GREVE IN CHIANTI – Immagina Greve esprime “soddisfazione per l’approvazione da parte del consiglio comunale della mozione con cui il sindaco e la giunta si impegnano a promuovere una campagna informativa sulla vaccinazione contro il meningococco rivolta agli adolescenti e alle loro famiglie”.
Secondo il gruppo consiliare di opposizione, “una proposta di semplice buon senso, fondata sul valore della prevenzione, sull’informazione scientifica e sulla tutela della salute pubblica”.
“Proprio per questo – dicono da Immagina Greve – risultano gravi e incomprensibili le astensioni della vicesindaca Monica Toniazzi e dell’assessore Giacomo Amalfitano. Colpisce in particolare il comportamento della vicesindaca Toniazzi, che non ha neppure motivato pubblicamente la propria scelta sottraendosi a un doveroso chiarimento politico davanti al consiglio comunale e ai cittadini”.
Greve, mozione per campagna informativa su vaccino contro meningococco: due assessori si sfilano
“Ancora più preoccupanti – incalzano – sono le argomentazioni addotte dall’assessore Amalfitano, che ha giustificato la propria astensione parlando di costi eccessivi, di una competenza che spetterebbe alla Regione e non al Comune, e dell’assenza di una presunta “emergenza”. Motivazioni che giudichiamo deboli, pretestuose e contraddittorie”.
“La mozione approvata – puntualizza Immagina Greve – non chiedeva nuove spese straordinarie né invasioni di competenze regionali: proponeva semplicemente che il Comune utilizzasse i propri strumenti di comunicazione istituzionale, coordinandosi con Regione Toscana e Asl, per diffondere informazioni corrette e sensibilizzare le famiglie sulla verifica della copertura vaccinale, tanto più alla luce dell’approvazione del nuovo calendario vaccinale e dell’estensione della gratuità del vaccino contro meningococco B alla coorte dei nati 2013”.
“Sostenere che non esista un’emergenza per giustificare la propria astensione – ribadiscono – significa non comprendere il senso stesso della prevenzione sanitaria: le istituzioni hanno il dovere di agire prima che i problemi esplodano, non dopo. E in Toscana esiste una storia recente che dovrebbe insegnare prudenza e responsabilità sul tema del meningococco”.
“Per questo – evidenziano – riteniamo che dietro queste astensioni vi sia in realtà una preoccupante vicinanza culturale e politica a posizioni che nella migliore delle ipotesi risultano ambigue rispetto al valore della vaccinazione come strumento fondamentale di sanità pubblica.

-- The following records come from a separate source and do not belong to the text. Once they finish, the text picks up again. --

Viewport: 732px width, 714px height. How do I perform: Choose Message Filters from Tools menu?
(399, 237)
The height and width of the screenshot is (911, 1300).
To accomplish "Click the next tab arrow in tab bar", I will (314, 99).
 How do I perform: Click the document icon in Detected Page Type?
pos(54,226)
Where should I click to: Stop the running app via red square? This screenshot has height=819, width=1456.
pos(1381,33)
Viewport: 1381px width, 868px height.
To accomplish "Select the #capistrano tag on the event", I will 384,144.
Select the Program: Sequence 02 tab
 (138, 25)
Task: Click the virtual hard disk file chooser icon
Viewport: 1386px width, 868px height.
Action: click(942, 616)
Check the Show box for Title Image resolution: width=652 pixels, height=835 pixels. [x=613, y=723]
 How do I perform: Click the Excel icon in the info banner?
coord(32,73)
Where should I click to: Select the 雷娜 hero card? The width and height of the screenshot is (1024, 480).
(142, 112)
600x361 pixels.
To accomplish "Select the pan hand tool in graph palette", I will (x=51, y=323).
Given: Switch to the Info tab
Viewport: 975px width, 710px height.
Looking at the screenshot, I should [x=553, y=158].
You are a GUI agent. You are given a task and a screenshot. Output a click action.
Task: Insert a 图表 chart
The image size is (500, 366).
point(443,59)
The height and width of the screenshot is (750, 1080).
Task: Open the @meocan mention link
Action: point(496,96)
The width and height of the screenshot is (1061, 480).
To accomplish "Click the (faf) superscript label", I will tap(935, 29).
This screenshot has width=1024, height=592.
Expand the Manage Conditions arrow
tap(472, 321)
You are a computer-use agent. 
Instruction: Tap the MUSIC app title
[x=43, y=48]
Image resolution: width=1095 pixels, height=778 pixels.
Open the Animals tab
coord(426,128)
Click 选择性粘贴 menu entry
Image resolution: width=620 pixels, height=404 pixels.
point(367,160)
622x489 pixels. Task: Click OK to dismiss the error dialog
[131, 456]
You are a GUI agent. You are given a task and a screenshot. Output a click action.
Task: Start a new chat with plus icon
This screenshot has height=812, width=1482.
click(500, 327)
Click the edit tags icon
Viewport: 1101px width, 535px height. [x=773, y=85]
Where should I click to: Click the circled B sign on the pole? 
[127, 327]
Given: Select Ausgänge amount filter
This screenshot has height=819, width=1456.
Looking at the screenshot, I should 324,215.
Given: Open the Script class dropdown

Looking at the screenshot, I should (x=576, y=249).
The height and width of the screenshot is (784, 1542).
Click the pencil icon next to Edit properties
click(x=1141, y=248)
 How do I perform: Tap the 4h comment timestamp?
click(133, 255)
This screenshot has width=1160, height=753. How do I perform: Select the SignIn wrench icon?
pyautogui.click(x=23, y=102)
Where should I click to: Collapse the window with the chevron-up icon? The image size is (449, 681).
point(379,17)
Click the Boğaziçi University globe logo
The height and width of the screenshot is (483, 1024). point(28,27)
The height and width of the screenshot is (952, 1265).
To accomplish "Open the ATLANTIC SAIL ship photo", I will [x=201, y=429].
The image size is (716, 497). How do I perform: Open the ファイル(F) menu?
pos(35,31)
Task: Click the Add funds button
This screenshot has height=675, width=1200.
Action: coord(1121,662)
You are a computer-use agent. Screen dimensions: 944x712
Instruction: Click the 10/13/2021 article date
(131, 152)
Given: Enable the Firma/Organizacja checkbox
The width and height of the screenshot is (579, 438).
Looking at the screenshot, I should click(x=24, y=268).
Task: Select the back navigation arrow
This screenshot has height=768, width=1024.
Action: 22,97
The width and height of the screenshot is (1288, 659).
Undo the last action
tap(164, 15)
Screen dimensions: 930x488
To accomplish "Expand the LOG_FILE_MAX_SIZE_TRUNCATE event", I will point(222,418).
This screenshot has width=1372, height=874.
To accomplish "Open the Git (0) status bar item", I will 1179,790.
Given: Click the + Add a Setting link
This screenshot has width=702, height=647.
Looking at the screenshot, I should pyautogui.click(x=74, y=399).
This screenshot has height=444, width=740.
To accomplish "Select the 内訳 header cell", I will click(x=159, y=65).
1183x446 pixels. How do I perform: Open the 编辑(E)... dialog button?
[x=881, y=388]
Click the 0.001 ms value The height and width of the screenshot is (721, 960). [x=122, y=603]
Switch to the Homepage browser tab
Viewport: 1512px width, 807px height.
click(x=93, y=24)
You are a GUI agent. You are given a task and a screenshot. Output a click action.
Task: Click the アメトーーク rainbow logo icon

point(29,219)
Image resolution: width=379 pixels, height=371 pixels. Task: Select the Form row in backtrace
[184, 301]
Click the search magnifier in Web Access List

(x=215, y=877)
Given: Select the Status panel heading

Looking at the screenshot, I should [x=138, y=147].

Un’ambiguità che, soprattutto per chi ricopre ruoli di governo e rappresenta le istituzioni, è inaccettabile”.
“Ma questa vicenda ha anche un significato politico molto chiaro – è la posizione di Immagina Greve – Su un tema così importante e delicato i due assessori hanno gettato la maschera, scegliendo di distinguersi persino rispetto alla posizione espressa dalla maggioranza consiliare che sostiene l’amministrazione comunale. Un fatto politicamente rilevante, che certifica l’esistenza di una divisione interna alla maggioranza su una questione fondamentale come quella della salute pubblica, che, al contrario, non può essere terreno di calcoli politici, distinguo ideologici o silenzi imbarazzati”.
Immagina Greve che invece, dal canto suo, “continuerà a sostenere ogni iniziativa utile a promuovere la cultura della prevenzione, della scienza e della tutela della salute dei cittadini, a partire dalle giovani generazioni”.